Os pesquisadores analisaram se a dieta das crianças ou por quanto tempo elas foram amamentadas poderia explicar os vínculos entre a microbiota intestinal e o temperamento. Embora tenham encontrado alguns vínculos com a quantidade de vegetais ou carne consumidos pelas crianças, eles dizem que isso não explica os vínculos encontrados entre bactérias e temperamento.
Como os pesquisadores interpretaram os resultados?
Os pesquisadores disseram que "não foram capazes de determinar", a partir do estudo, se os vínculos encontrados foram devidos ao efeito do temperamento nas bactérias intestinais, ao efeito das bactérias intestinais no temperamento ou a uma combinação dos dois.
Mas eles continuaram dizendo que, se estudos posteriores mostrarem que as bactérias intestinais influenciam o comportamento, isso pode dar aos médicos a chance de tratar as crianças precocemente, a fim de evitar problemas de saúde posteriores, incluindo a saúde mental.
Conclusão
Este estudo encontrou uma ligação intrigante entre as bactérias que vivem no interior das tripas das crianças e suas personalidades e comportamento. É importante lembrar que não sabemos por que esse relacionamento existe ou se é o resultado de um fator que causa diretamente o outro.
Por exemplo, crianças mais ativas podem ter uma maior exposição a bactérias, em vez de bactérias que levam a um aumento da atividade.
Os pesquisadores sugerem que pode haver várias explicações. Por exemplo, os hormônios do estresse podem alterar a acidez do intestino, o que poderia afetar as bactérias que crescem lá. As bactérias no intestino podem nos afetar através de doenças físicas e também podem afetar como nos sentimos ou nos comportamos.
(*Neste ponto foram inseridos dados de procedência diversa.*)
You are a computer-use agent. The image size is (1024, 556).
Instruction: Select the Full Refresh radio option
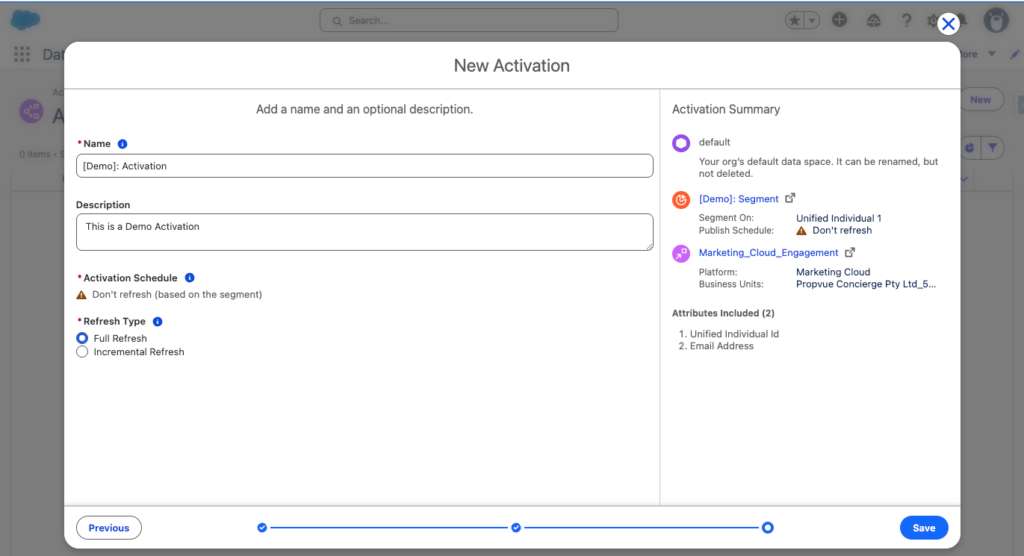pyautogui.click(x=83, y=338)
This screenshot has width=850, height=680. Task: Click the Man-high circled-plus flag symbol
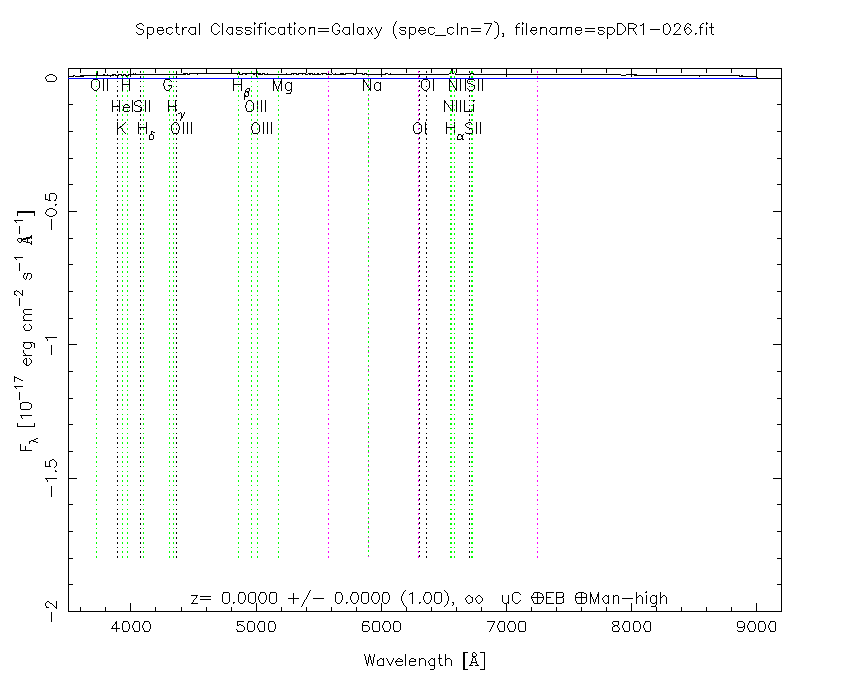click(580, 599)

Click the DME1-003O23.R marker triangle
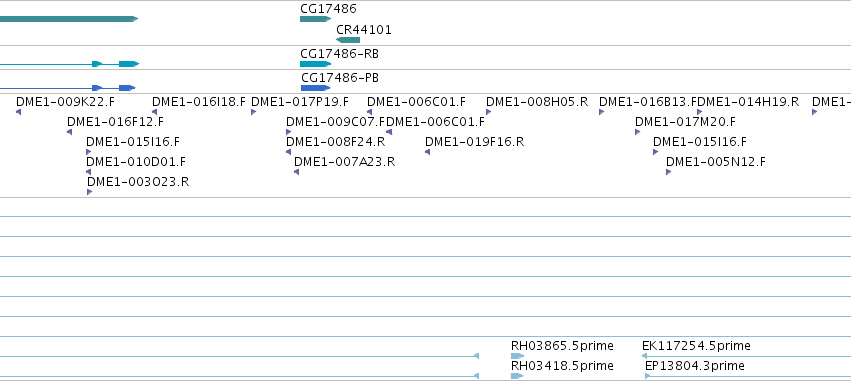coord(90,192)
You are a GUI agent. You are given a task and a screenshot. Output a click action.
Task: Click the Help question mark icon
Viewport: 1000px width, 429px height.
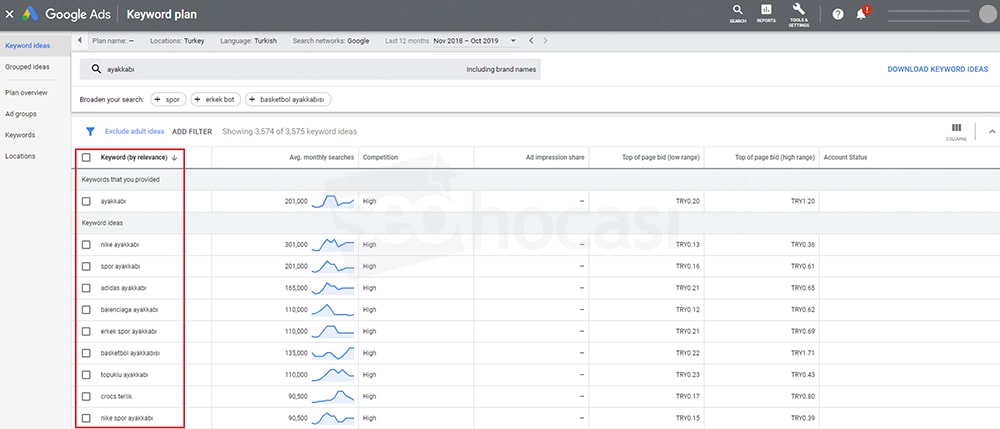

O estudo foi pequeno e apenas amostrou bactérias que vivem no intestino que são eliminadas do corpo nas fezes. Existem muitas outras bactérias que vivem na parede do intestino, que também podem ser importantes. No entanto, é difícil e doloroso coletar amostras dessas bactérias.
O estudo também contou com a avaliação da mãe sobre o temperamento da criança. Embora isso seja importante, ter uma avaliação de pais e observadores imparciais pode ajudar a tornar os resultados mais representativos do temperamento da criança como um todo, pois as crianças geralmente se comportam de maneira diferente em diferentes situações.
Embora os pesquisadores tenham tentado levar em consideração alguns fatores que podem influenciar o comportamento e as bactérias intestinais (como alguns aspectos da dieta), é possível que esses ou outros fatores estejam de fato por trás da associação observada.
A relação entre o intestino e o cérebro é uma área de pesquisa que está atraindo muita atenção. Dito isto, a ideia de que as bactérias intestinais podem afetar nosso comportamento ou saúde mental não é uma que ganhou ampla aceitação e são necessárias mais pesquisas antes que isso acontecesse.